The Tajik Basin is now located to the west of the Pamirs, but it formerly connected with the Tarim Basin, occupied by a large epicontinental sea (proto-Paratethys Sea) once extended from Europe to Central Asia. However, the northward indentation and collision of the Pamirs into the Tian Shan separated the Tajik and Tarim Basins, creating manifold implications and consequences. Consequently, timing of the final seawater retreat from the Tajik Basin is important for understanding the evolution of the proto-Paratethys Sea, the effect of the northward indentation of the Pamirs on the sea regression, and the influence of seawater retreat on the Cenozoic aridification in the Tajik Basin. Here we present a multidisciplinary study of Upper Paleogene strata from the central Tajik Basin. Our results demonstrate that the final seawater retreat from the center of the Tajik Basin occurred at 38.6 Ma, which is earlier than a previous age of 37.4 Ma from the northeastern Tajik Basin. Such a late Eocene sea retreat was quasi-simultaneous with that in the Tarim Basin. This final marine regression was mainly a consequence of the northward indentation and growth of the Pamirs, which was an intracontinental response to the India-Asia collision. Our new detrital zircon ages indicate that the provenance of Upper Eocene-lower Oligocene strata was from the Pamirs rather than Tian Shan, implying that the reactivation of the Tian Shan was later than the early Oligocene.

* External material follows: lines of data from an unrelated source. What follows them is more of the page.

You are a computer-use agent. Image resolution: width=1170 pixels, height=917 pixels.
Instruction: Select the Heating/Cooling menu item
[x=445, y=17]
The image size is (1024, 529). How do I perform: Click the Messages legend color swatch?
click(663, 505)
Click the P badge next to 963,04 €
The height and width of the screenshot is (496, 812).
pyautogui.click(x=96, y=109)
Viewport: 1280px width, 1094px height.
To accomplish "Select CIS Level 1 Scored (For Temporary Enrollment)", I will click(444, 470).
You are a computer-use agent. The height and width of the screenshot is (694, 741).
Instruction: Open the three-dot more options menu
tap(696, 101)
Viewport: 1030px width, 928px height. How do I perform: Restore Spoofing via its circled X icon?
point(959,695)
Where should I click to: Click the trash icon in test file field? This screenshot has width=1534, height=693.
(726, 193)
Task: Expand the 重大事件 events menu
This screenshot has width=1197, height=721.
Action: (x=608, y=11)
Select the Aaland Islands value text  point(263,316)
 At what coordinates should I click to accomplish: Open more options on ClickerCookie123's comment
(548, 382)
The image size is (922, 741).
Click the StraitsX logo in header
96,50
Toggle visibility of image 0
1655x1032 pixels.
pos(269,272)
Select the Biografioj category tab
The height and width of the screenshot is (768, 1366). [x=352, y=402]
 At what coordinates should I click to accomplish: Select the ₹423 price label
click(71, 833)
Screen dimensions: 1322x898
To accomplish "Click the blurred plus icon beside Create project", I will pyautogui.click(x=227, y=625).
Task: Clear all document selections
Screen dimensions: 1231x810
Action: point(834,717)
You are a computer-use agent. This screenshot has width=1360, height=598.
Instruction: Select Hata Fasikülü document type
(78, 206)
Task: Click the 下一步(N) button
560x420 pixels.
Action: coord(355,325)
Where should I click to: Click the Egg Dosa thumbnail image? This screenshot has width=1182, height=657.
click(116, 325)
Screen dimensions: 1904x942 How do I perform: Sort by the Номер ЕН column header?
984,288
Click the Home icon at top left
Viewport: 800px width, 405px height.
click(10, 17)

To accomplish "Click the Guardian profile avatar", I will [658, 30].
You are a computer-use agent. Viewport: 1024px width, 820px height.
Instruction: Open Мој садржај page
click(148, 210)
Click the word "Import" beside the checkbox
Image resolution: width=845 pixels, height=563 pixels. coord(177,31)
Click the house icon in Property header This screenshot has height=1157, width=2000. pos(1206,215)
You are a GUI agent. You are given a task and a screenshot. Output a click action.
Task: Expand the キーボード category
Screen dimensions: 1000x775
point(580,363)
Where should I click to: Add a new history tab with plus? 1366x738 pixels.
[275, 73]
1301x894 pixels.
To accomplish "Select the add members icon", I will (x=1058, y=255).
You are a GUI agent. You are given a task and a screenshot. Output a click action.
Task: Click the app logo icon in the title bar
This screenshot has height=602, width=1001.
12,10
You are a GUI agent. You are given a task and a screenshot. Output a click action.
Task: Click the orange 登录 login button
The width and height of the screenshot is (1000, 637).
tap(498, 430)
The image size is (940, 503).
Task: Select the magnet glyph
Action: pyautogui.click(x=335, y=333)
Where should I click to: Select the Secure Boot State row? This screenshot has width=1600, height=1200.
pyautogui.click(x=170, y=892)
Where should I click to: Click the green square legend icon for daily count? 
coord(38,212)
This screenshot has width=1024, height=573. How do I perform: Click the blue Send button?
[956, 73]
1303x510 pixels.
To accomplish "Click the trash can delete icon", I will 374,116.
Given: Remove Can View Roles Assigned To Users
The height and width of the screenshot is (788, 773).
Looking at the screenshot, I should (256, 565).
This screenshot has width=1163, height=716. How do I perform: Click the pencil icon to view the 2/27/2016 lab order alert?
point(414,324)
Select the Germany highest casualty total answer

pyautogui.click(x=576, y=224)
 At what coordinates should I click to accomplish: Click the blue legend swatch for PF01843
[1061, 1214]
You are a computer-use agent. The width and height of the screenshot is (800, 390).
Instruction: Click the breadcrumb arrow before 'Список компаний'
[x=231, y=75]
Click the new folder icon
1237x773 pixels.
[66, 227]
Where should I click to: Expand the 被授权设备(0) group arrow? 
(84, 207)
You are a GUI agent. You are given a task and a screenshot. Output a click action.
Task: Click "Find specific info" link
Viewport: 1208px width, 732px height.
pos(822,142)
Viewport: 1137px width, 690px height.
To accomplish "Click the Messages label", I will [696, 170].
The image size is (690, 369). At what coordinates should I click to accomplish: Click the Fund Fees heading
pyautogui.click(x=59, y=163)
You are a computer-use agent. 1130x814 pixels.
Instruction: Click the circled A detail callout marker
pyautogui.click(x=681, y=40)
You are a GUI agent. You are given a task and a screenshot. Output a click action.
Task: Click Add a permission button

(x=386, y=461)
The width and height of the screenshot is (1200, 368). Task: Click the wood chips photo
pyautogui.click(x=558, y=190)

Our paleomagnetic data indicate a 30 degrees counterclockwise rotation of the central Tajik Basin that is much bigger than the previous estimate of 17 degrees, and we propose that such a counterclockwise rotation mostly occurred after the late Miocene. Finally, different from the previous reported aridfication at 39 Ma or 37 Ma, our evidence demonstrates that drought intensified since the start of the Oligocene at 34 Ma, being related to reduced water vapor transport to Central Asia, caused by global coolinginduced sea-level drop, the retreating Paratethys Sea, and weakened sea surface evaporation.